[Records from a data source]
*-*-*

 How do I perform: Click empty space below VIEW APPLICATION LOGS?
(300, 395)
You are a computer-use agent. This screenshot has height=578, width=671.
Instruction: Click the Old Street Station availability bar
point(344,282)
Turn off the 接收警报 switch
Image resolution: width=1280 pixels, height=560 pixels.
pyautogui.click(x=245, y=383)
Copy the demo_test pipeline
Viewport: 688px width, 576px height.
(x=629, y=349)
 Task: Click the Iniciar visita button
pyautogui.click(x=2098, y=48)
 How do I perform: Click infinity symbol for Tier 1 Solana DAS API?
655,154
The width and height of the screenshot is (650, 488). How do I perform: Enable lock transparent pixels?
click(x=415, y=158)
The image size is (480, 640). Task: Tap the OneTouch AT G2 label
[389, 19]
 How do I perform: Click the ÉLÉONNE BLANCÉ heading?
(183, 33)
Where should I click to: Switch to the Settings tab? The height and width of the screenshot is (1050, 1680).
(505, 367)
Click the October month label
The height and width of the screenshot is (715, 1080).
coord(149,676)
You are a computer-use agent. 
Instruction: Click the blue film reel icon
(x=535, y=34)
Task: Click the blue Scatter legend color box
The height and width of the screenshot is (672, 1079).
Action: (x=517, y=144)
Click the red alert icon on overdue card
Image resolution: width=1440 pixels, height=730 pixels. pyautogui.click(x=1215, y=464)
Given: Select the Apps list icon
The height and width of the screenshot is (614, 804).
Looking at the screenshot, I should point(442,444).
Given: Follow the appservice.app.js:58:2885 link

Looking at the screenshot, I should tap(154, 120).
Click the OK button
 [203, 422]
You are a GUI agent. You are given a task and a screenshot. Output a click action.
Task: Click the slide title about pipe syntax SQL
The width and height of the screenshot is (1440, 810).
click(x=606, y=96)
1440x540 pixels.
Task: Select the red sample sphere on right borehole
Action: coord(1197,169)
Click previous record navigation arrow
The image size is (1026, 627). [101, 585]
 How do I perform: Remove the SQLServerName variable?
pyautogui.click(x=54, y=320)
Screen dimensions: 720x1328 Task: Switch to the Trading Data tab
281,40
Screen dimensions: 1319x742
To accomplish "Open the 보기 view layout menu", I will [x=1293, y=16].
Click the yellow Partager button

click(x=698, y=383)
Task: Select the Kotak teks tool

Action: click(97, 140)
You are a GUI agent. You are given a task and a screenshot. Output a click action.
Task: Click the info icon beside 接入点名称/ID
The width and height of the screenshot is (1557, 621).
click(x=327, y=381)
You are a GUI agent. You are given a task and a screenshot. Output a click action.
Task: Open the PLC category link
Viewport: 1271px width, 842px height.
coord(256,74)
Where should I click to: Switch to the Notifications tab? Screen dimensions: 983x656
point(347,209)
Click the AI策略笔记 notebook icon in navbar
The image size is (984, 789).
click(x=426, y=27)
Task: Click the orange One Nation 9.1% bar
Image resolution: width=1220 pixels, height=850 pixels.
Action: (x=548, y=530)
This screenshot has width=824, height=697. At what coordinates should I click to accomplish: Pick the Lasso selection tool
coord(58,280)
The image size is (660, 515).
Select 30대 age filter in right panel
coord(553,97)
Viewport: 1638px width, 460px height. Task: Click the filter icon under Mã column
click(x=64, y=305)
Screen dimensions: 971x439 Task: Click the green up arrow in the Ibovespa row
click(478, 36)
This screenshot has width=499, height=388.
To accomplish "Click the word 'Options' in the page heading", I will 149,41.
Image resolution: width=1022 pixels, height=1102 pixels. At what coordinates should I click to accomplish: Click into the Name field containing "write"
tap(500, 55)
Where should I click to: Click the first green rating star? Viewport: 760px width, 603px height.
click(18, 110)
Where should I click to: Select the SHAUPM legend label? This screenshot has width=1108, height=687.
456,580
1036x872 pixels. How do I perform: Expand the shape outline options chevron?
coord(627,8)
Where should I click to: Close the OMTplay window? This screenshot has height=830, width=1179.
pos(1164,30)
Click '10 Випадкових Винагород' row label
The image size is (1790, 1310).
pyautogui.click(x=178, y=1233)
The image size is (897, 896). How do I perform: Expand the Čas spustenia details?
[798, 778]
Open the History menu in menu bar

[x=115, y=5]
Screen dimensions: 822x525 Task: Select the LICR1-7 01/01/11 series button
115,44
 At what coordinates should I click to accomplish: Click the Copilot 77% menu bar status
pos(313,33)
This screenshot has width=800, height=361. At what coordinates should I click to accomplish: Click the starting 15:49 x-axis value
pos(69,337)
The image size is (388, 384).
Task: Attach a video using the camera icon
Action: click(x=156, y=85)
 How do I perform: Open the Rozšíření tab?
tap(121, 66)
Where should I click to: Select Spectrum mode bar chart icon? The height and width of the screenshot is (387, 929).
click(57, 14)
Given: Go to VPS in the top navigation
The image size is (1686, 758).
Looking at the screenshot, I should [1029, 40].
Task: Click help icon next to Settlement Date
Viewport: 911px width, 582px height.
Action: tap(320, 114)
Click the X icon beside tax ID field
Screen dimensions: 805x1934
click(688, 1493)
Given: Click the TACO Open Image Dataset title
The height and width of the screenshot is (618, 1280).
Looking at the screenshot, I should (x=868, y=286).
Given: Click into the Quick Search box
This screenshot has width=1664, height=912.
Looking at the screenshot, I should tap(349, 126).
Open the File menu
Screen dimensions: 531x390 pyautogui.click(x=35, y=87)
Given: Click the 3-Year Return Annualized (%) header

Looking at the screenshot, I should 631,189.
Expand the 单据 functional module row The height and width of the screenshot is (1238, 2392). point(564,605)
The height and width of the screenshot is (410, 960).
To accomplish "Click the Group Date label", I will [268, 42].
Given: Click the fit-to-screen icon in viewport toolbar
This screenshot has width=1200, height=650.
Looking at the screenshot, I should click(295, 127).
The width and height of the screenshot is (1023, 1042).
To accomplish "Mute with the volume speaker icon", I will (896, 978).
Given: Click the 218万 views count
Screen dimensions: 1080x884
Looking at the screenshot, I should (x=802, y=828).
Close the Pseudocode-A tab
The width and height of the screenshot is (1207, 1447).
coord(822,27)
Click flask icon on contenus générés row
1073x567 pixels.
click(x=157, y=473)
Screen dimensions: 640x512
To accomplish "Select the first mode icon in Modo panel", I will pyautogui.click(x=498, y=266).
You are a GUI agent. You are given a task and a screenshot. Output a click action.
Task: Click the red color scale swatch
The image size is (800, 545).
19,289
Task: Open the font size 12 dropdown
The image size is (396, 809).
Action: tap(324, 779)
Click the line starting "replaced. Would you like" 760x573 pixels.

*-*-*

§ **Aim of the exercise**: Output the lines above between the one holding "Select 30대 age filter in right panel" and the one holding "This screenshot has width=499, height=388.", inclusive, with nothing before or after them.

§ **Result below**:
Select 30대 age filter in right panel
coord(553,97)
Viewport: 1638px width, 460px height. Task: Click the filter icon under Mã column
click(x=64, y=305)
Screen dimensions: 971x439 Task: Click the green up arrow in the Ibovespa row
click(478, 36)
This screenshot has width=499, height=388.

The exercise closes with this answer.